▶ [WHAT THE TASK REQUIRES]: From the entries below, count the lines with "will". Write only the count.

* * * * *

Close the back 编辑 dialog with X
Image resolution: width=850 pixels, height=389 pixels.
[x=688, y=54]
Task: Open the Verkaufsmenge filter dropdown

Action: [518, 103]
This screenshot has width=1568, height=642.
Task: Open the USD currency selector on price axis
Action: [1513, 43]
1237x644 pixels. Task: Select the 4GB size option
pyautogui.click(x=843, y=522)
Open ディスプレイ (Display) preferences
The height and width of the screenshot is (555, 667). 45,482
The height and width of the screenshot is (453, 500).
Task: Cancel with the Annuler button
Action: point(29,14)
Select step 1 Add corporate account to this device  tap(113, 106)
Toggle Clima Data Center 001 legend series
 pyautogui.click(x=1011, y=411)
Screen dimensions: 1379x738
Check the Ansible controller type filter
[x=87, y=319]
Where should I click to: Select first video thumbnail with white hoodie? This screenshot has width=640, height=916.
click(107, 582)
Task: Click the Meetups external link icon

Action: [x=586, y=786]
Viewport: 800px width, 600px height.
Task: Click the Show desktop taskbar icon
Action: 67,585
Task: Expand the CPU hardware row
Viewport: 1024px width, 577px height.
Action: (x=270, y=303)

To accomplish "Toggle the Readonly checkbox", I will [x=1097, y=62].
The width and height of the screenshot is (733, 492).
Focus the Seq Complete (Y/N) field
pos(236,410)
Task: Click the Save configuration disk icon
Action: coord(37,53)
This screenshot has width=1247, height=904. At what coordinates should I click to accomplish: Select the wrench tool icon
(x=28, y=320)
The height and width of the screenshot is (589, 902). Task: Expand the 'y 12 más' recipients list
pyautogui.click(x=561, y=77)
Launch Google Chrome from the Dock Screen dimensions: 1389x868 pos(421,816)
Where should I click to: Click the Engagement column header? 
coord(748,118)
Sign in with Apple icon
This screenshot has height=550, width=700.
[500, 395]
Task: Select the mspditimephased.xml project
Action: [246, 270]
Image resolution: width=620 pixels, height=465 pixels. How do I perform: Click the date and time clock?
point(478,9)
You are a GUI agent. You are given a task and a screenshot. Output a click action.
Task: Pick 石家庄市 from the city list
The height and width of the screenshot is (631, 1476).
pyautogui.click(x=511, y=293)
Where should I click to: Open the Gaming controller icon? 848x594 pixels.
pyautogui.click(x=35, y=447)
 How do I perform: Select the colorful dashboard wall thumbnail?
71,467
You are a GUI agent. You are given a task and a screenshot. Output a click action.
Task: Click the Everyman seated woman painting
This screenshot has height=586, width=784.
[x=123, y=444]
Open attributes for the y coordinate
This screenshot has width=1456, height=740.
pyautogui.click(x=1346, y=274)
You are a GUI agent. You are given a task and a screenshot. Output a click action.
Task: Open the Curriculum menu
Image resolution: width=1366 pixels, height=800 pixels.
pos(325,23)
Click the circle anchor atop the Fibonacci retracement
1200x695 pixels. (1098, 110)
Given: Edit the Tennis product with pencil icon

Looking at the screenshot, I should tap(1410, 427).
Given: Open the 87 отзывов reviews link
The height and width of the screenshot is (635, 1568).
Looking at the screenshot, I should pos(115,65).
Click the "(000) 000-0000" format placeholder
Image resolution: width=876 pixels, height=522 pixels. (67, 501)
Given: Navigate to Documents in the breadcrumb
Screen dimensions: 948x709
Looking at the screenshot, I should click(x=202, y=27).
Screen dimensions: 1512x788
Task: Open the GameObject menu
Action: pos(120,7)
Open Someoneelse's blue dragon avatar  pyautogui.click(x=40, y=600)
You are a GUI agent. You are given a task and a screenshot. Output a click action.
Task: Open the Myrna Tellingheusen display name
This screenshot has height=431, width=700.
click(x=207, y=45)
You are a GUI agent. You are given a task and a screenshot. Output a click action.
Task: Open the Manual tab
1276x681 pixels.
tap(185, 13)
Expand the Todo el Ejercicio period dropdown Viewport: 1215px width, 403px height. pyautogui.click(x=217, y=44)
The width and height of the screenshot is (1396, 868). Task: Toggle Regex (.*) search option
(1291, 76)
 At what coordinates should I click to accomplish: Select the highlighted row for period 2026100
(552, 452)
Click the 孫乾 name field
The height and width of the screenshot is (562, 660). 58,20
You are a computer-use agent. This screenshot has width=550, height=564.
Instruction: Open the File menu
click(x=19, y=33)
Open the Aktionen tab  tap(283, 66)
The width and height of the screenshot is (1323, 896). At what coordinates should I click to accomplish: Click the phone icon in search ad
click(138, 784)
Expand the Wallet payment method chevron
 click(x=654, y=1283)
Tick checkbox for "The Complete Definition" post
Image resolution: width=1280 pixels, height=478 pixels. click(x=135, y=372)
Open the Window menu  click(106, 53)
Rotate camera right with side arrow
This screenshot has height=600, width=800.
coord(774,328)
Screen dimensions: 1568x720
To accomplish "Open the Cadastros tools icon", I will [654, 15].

* * * * *

▶ [EXERCISE ANSWER]: 2